Project6.Use Redirection and Pipelining

Project 6. Use Redirection and Pipelining

Redirection and pipelining are techniques for using Unix commands in combinations to perform a particular task. Many of the projects in this book use, and assume knowledge of, redirection and pipelining.

The concepts of redirection and pipelining lie at the core of Unix and take advantage of the central idea that set Unix apart from many other computer operating systems. The central idea has input and output (IO) as streams of (usually human readable) characters. This is true for all IO, whether it is file-based, console-based (terminal screen and keyboard) or interprocess communication (communication between running commands). Other operating systems break this symmetry by doing file-based IO in blocks. In Unix, information can flow as it is generated. The symmetry among file, console, and interprocess IO makes it easy to plug any output stream into any input stream.

A Unix command that normally takes input from the keyboard and writes output to the screen, for example, can easily be made to read from and write to a file instead. This is termed redirection. A command can also be told to take its input from the output of a previous command, and in this way, many commands can be chained, each reading the output from its predecessor. This is termed pipelining. Pipelining enables a task to be performed by combining lots of small, specialized tools, each doing its own thing on the data stream. You don't have to rely on a few monolithic applications, hoping they do exactly what you require. Instead, you combine small tools to create your own customized application, tailored to do exactly as you require.

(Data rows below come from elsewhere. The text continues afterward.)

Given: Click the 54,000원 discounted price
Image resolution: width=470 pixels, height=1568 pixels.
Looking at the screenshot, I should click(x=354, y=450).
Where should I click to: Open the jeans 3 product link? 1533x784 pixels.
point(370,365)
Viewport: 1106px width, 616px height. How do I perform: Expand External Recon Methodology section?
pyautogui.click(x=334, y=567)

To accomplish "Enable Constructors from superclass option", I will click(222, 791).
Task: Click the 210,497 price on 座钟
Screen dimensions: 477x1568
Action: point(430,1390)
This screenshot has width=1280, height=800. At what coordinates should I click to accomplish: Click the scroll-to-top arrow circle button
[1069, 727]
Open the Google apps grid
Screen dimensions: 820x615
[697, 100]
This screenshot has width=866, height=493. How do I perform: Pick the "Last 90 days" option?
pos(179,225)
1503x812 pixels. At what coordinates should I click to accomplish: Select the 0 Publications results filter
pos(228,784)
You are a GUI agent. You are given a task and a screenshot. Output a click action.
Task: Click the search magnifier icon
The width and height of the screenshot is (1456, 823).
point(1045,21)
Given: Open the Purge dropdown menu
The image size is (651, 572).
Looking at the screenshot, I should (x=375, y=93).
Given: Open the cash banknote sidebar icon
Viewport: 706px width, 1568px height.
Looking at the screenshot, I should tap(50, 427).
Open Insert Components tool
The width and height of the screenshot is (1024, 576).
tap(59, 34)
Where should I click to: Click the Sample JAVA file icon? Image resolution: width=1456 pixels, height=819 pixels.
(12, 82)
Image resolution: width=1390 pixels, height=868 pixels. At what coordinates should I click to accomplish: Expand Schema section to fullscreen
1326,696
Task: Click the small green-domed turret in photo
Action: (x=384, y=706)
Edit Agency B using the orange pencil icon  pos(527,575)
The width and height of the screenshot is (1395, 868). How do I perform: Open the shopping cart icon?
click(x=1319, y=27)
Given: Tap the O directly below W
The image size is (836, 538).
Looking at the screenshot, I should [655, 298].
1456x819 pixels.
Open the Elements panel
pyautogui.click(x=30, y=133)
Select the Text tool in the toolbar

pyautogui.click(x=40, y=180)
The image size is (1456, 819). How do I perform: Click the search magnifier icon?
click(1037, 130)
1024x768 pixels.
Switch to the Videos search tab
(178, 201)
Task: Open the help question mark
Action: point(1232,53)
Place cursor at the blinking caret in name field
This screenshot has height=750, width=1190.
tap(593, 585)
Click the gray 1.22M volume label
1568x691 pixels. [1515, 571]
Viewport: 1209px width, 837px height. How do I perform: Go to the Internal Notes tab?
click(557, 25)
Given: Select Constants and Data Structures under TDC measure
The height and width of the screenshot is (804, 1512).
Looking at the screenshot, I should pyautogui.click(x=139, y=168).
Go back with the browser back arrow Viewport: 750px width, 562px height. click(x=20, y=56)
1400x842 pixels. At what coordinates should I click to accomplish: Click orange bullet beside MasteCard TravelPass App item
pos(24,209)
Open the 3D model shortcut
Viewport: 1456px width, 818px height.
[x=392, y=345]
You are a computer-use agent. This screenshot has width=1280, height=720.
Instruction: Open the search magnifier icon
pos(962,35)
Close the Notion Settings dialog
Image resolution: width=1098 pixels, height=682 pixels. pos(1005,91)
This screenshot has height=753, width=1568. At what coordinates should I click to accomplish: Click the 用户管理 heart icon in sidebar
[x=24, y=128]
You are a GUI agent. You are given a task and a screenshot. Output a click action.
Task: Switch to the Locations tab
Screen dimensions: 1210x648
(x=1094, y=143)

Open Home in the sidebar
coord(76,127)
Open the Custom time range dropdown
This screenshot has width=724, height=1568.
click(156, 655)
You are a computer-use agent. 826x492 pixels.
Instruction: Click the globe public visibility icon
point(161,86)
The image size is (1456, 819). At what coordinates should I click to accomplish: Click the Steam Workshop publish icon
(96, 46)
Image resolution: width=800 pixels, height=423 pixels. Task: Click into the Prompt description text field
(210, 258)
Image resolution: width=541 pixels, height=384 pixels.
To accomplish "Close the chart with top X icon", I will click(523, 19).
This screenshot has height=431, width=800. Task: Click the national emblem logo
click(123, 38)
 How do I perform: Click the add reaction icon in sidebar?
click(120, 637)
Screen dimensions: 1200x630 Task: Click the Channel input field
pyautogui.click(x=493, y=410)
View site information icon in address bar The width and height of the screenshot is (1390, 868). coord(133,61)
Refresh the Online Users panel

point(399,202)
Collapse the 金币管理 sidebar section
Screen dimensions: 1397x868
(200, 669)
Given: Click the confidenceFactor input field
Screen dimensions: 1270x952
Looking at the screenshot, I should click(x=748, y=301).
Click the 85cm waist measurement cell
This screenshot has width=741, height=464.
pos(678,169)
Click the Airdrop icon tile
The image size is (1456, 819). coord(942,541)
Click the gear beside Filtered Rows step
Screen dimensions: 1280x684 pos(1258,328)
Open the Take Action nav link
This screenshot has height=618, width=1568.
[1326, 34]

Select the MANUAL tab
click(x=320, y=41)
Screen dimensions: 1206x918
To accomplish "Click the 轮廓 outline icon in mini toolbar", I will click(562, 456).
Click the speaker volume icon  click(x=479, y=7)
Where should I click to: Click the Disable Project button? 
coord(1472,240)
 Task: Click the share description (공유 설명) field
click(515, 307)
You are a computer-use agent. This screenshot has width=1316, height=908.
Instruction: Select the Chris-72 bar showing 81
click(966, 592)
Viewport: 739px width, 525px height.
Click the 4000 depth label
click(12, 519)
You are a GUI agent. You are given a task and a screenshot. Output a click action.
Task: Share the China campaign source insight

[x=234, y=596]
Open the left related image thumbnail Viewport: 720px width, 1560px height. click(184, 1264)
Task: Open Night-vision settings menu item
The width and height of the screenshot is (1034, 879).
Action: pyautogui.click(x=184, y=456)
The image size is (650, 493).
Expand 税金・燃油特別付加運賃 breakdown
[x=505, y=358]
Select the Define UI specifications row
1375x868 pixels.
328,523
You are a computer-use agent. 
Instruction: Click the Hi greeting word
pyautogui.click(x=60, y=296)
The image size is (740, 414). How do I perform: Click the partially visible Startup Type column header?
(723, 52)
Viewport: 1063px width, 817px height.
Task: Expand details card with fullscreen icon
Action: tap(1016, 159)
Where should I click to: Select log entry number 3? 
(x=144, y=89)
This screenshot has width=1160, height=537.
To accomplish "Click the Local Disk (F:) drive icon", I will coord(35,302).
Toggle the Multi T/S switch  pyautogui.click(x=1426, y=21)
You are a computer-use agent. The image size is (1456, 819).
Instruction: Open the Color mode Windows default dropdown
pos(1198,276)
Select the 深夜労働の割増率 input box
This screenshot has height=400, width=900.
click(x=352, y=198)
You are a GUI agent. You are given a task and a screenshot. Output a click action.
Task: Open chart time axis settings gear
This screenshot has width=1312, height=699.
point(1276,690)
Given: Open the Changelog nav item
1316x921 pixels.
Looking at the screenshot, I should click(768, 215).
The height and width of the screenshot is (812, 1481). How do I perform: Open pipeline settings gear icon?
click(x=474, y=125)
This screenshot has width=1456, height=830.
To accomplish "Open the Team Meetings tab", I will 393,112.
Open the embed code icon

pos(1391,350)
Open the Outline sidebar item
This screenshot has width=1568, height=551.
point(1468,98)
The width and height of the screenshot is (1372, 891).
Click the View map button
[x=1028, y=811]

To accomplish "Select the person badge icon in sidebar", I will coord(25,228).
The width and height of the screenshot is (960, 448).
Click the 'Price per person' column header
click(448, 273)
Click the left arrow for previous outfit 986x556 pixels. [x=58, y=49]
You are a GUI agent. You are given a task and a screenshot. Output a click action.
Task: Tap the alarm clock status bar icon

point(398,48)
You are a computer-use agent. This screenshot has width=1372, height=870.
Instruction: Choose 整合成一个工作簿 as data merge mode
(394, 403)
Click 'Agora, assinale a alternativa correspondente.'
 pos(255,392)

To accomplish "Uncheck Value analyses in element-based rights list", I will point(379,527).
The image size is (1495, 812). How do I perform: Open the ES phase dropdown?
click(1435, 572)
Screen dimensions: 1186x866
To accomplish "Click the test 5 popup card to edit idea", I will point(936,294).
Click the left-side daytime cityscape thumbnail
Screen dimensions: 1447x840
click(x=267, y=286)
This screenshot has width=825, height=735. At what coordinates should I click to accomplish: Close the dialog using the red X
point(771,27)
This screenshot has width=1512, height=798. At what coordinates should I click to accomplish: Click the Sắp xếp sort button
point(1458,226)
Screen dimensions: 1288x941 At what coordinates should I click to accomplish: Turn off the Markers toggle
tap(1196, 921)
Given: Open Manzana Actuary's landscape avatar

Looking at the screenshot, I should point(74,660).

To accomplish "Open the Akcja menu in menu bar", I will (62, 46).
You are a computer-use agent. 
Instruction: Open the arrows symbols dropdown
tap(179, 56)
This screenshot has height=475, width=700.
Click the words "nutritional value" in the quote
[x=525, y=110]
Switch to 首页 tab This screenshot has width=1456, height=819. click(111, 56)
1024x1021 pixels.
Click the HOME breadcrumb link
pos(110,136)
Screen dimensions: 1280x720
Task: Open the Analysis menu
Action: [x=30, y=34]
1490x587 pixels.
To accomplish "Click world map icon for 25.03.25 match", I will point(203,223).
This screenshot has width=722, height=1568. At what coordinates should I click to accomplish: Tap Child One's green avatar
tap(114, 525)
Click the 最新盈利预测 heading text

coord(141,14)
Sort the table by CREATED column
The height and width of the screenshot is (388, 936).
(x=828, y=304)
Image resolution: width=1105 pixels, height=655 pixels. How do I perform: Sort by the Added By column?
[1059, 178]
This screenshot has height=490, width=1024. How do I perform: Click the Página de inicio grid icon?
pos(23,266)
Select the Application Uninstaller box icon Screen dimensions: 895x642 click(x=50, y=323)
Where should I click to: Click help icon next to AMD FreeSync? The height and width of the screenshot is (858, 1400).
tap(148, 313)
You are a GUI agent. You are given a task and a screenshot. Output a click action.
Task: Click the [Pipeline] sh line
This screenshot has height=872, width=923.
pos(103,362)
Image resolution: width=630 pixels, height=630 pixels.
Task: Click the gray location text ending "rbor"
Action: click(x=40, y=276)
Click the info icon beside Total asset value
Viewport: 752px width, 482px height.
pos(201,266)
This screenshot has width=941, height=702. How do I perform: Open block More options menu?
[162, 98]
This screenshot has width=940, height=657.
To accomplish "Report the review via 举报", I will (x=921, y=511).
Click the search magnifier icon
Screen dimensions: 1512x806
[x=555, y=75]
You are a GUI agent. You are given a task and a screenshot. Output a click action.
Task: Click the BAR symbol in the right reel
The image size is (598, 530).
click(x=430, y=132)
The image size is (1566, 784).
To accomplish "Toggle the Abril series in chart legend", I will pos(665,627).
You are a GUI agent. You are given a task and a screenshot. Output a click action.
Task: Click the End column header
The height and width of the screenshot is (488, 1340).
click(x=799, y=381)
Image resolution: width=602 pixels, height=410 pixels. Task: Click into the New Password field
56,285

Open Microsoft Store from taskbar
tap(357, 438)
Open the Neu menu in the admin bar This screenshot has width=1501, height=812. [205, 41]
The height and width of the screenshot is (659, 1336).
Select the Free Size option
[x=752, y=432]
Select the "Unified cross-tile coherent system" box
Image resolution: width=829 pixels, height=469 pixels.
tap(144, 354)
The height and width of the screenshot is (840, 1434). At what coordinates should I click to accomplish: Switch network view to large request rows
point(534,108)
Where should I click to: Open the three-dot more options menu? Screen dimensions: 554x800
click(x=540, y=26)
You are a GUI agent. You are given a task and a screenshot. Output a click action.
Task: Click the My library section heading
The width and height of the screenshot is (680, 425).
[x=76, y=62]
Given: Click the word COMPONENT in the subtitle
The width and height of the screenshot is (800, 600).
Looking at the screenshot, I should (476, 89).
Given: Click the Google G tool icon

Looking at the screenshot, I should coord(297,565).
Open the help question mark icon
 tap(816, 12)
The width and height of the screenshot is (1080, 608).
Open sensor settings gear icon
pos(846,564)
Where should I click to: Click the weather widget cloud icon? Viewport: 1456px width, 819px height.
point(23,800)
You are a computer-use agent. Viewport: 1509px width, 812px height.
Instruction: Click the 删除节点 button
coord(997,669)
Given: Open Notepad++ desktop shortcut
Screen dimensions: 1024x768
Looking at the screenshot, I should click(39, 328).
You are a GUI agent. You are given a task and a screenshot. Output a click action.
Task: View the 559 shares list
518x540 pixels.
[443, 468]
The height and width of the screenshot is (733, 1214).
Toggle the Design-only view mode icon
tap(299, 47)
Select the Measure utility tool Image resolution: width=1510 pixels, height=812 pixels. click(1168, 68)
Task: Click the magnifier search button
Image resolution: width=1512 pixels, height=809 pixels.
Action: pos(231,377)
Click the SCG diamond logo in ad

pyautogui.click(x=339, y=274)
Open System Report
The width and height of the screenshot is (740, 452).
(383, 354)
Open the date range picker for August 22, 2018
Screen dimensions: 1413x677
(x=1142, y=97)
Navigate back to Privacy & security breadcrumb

Much of the skill in getting the most from Unix lies not just in employing the right commands, but also in being able to combine them in the right manner to achieve your goal. This is the practical application of Unix and, in a nutshell, is what this book and most of its 101 projects are about.

Redirection and pipelining work without any special effort from the commands involved; the shell does all the work. A command sees three streams:

Standard in (stdin or stream 0) The source from which it reads input text
Standard out (stdout or stream 1) The destination to which it writes output text
Standard error (stderr or stream 2) To which it writes error message text. The stderr stream exists because it's usually not desirable to mix error messages with normal output.

Learn More

Be sure to learn about shell scripting; it's another tool essential to getting the most from Unix. Refer to Projects 9 and 10, and the projects in Chapter 9.

The shell regards the keyboard as the stdin device and the Terminal screen as the stdout and stderr devices. Normally, these three streams are inherited by the command when it is launched by the shell. When redirection is applied, the shell opens the specified file(s) and reassigns them as stdin, stdout, and stderr as appropriate before executing the command. This process is transparent to the command, which does not treat the streams any differently.

When pipelining is applied, the shell opens a special stream called a pipe, assigning this as stdout of the first command and also as stdin of the second command. A pipe just channels its input to its output.

To use redirection and pipelining, all you need understand is the shell's syntax. The syntax given here is good for Bourne and Bash.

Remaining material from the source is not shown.